Esther had wet herself.

‘Can you open your mouth for me?’ Zahir said, and he shone a torch inside. ‘She has bitten her tongue. Esther?’ he said in that lovely calm voice. ‘Do you suffer with seizures?’

‘No,’ Esther said. ‘Please can someone find out how many are hurt...?’ And then she stopped begging for information and gave an odd, terrified scream, which Zahir recognised. Patients often experienced an aura before a seizure. It might be a terrible smell, at other times a feeling of impending death and fear, and often they let out a scream as they dropped, though Esther was already lying down.

‘Help me roll her onto her side,’ Zahir said.

And they did just that as Esther started to seize.

They hadn’t worked together often, Zahir had made sure of that, but he found out now that they worked together very well.

He suctioned the airway as Adele pulled up drugs and soon Esther was postictal and snoring loudly while being closely watched.

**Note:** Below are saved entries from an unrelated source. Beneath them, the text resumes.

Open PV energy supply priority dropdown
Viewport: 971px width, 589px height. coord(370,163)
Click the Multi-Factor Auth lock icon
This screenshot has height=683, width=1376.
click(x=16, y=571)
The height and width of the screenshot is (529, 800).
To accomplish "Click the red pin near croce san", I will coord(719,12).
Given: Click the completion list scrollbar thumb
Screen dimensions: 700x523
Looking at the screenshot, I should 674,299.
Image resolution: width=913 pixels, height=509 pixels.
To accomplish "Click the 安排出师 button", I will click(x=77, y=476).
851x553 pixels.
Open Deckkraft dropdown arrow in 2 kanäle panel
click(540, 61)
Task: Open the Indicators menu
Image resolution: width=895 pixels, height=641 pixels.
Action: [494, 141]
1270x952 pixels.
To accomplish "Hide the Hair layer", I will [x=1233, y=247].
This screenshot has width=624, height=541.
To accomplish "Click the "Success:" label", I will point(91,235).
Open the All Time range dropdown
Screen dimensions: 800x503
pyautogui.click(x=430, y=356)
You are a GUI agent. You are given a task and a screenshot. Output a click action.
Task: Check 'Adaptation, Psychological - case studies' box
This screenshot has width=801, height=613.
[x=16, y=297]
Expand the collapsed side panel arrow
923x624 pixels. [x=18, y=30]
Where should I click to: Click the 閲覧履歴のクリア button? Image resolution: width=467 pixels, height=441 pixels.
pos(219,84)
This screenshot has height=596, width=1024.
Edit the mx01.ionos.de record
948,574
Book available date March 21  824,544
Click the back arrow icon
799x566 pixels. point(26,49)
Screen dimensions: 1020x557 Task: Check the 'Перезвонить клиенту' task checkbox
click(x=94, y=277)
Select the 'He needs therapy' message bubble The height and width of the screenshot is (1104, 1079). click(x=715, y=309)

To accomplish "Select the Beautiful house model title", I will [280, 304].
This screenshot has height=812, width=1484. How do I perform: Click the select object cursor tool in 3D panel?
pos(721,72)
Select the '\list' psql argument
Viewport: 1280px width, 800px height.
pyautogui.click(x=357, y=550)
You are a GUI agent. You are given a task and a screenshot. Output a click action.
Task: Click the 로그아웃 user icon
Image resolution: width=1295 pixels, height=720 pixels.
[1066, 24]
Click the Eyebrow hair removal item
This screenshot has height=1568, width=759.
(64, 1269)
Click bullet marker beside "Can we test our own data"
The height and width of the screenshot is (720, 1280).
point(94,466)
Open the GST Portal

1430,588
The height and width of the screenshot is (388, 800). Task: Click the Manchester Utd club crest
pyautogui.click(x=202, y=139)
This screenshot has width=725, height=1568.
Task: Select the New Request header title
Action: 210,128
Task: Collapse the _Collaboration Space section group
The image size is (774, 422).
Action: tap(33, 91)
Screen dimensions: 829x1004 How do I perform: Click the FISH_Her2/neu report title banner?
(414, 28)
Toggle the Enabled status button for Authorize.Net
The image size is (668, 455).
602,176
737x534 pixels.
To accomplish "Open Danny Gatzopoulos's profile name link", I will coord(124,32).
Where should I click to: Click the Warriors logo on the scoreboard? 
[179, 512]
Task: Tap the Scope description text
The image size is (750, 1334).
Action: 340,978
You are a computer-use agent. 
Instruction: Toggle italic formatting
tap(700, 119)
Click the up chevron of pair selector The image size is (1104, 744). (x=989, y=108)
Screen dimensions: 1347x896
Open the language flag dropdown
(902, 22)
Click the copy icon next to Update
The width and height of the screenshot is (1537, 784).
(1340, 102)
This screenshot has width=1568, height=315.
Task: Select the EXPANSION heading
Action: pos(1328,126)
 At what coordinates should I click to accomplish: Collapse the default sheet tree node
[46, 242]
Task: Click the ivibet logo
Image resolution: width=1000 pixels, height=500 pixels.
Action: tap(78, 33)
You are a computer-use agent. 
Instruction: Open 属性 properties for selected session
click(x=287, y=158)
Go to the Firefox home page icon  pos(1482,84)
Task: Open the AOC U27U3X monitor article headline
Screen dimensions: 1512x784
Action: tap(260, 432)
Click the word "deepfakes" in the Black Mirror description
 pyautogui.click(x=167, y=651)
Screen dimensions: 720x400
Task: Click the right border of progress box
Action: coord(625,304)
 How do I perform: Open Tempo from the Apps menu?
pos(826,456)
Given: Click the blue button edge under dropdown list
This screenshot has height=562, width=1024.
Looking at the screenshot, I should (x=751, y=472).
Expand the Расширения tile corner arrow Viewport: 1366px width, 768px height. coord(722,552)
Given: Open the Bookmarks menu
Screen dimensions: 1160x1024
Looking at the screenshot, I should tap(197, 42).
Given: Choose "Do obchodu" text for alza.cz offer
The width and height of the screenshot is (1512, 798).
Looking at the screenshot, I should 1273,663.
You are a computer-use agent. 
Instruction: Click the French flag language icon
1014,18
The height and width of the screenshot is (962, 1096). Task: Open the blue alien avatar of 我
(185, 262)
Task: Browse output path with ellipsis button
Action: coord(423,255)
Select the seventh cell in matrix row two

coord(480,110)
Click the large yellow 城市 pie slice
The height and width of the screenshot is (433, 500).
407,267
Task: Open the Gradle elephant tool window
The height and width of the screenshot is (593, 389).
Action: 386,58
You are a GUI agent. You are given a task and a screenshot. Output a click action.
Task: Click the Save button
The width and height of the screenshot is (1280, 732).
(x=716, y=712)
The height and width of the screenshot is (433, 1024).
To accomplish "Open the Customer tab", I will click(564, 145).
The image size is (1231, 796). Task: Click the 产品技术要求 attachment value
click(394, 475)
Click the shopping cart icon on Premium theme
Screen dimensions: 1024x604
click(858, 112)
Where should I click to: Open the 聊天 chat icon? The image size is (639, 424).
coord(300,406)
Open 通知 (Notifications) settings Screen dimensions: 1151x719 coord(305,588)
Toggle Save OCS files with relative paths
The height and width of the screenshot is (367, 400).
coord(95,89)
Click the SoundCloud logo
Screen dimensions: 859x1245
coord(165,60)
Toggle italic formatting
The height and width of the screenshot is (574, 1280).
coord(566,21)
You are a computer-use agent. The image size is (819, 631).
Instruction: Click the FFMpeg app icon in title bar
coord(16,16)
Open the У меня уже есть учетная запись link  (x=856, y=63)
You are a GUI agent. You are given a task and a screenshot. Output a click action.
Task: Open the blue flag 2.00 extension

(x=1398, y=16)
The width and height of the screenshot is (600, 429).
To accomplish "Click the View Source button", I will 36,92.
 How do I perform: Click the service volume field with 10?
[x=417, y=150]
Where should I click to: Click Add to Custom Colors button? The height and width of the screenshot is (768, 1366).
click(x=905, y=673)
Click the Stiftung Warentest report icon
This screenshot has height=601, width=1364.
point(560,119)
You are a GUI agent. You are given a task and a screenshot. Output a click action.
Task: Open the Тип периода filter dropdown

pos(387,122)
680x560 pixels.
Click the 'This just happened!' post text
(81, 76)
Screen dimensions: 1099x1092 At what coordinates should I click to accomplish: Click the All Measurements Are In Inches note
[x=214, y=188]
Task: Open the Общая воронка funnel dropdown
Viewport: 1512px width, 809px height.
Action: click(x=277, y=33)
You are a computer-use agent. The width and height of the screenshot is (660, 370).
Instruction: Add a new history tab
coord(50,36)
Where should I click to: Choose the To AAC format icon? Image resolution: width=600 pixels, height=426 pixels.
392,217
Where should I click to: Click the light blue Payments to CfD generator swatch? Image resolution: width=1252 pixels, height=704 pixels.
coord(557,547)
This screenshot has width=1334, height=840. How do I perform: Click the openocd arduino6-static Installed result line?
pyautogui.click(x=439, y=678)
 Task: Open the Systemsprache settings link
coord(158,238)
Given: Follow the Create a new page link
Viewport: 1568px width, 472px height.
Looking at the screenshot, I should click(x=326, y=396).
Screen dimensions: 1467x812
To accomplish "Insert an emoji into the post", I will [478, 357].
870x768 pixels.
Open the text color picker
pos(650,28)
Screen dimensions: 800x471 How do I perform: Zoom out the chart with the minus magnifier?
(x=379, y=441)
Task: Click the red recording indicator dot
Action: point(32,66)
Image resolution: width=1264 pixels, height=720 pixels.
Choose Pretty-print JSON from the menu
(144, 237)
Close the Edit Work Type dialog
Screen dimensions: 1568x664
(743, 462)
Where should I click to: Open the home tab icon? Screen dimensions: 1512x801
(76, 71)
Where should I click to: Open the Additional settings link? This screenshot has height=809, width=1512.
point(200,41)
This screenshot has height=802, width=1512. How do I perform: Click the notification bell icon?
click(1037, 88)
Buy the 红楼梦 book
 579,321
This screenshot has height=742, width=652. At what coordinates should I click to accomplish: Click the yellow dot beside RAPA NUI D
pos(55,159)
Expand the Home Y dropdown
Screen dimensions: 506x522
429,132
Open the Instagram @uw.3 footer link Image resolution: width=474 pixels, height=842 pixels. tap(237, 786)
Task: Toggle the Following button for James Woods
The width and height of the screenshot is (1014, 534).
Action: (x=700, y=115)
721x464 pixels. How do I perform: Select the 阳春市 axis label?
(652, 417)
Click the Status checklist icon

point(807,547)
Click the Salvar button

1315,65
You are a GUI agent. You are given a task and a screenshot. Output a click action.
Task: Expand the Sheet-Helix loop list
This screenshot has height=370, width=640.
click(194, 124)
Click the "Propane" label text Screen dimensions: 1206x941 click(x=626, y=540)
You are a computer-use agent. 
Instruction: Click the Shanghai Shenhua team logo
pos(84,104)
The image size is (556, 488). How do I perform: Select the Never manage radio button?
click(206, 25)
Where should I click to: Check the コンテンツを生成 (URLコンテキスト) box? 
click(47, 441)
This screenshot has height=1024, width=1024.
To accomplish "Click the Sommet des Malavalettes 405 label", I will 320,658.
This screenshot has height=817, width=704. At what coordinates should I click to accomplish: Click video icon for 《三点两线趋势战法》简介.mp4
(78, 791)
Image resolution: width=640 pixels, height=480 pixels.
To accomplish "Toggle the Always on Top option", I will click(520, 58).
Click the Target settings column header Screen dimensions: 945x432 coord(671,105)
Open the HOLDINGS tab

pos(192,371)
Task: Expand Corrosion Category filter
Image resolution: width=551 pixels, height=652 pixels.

And information was starting to emerge.

Paul, the paramedic, came in.

‘We’ve just brought in the passenger. Apparently she and Esther were chatting when she let out a scream and started to fit.’

‘Thank you,’ Zahir said.

And other information was revealed.

He saw a worried look on Adele’s face when the radiographer stated the usual—that if anyone was pregnant they should step outside.

And he thought of a night in a desert and of the magic the desert had made, whether you believed or not, and of course there might be consequences.

‘Adele,’ he said. ‘I’ll stay with Esther.’

Zahir was here and though there was no time to catch up or to ask how or why, her world just felt better knowing he was near.

And later, Adele sat with Esther, who was awake now, distressed and crying.

‘I don’t know what happened,’ she said. ‘I need to know how the children are.’

‘I honestly don’t know,’ Adele said. It was the truth. Janet had said she was to stay with Esther. She hadn’t sought information; truly it was easier not to know what was going on than to have to withhold it from her patient.

It sounded as if the department was calming down.

There had been the sounds of crying and frantic parents arriving but the only person who had been bought into Resus since Esther’s admission was a cardiac patient not related to the accident.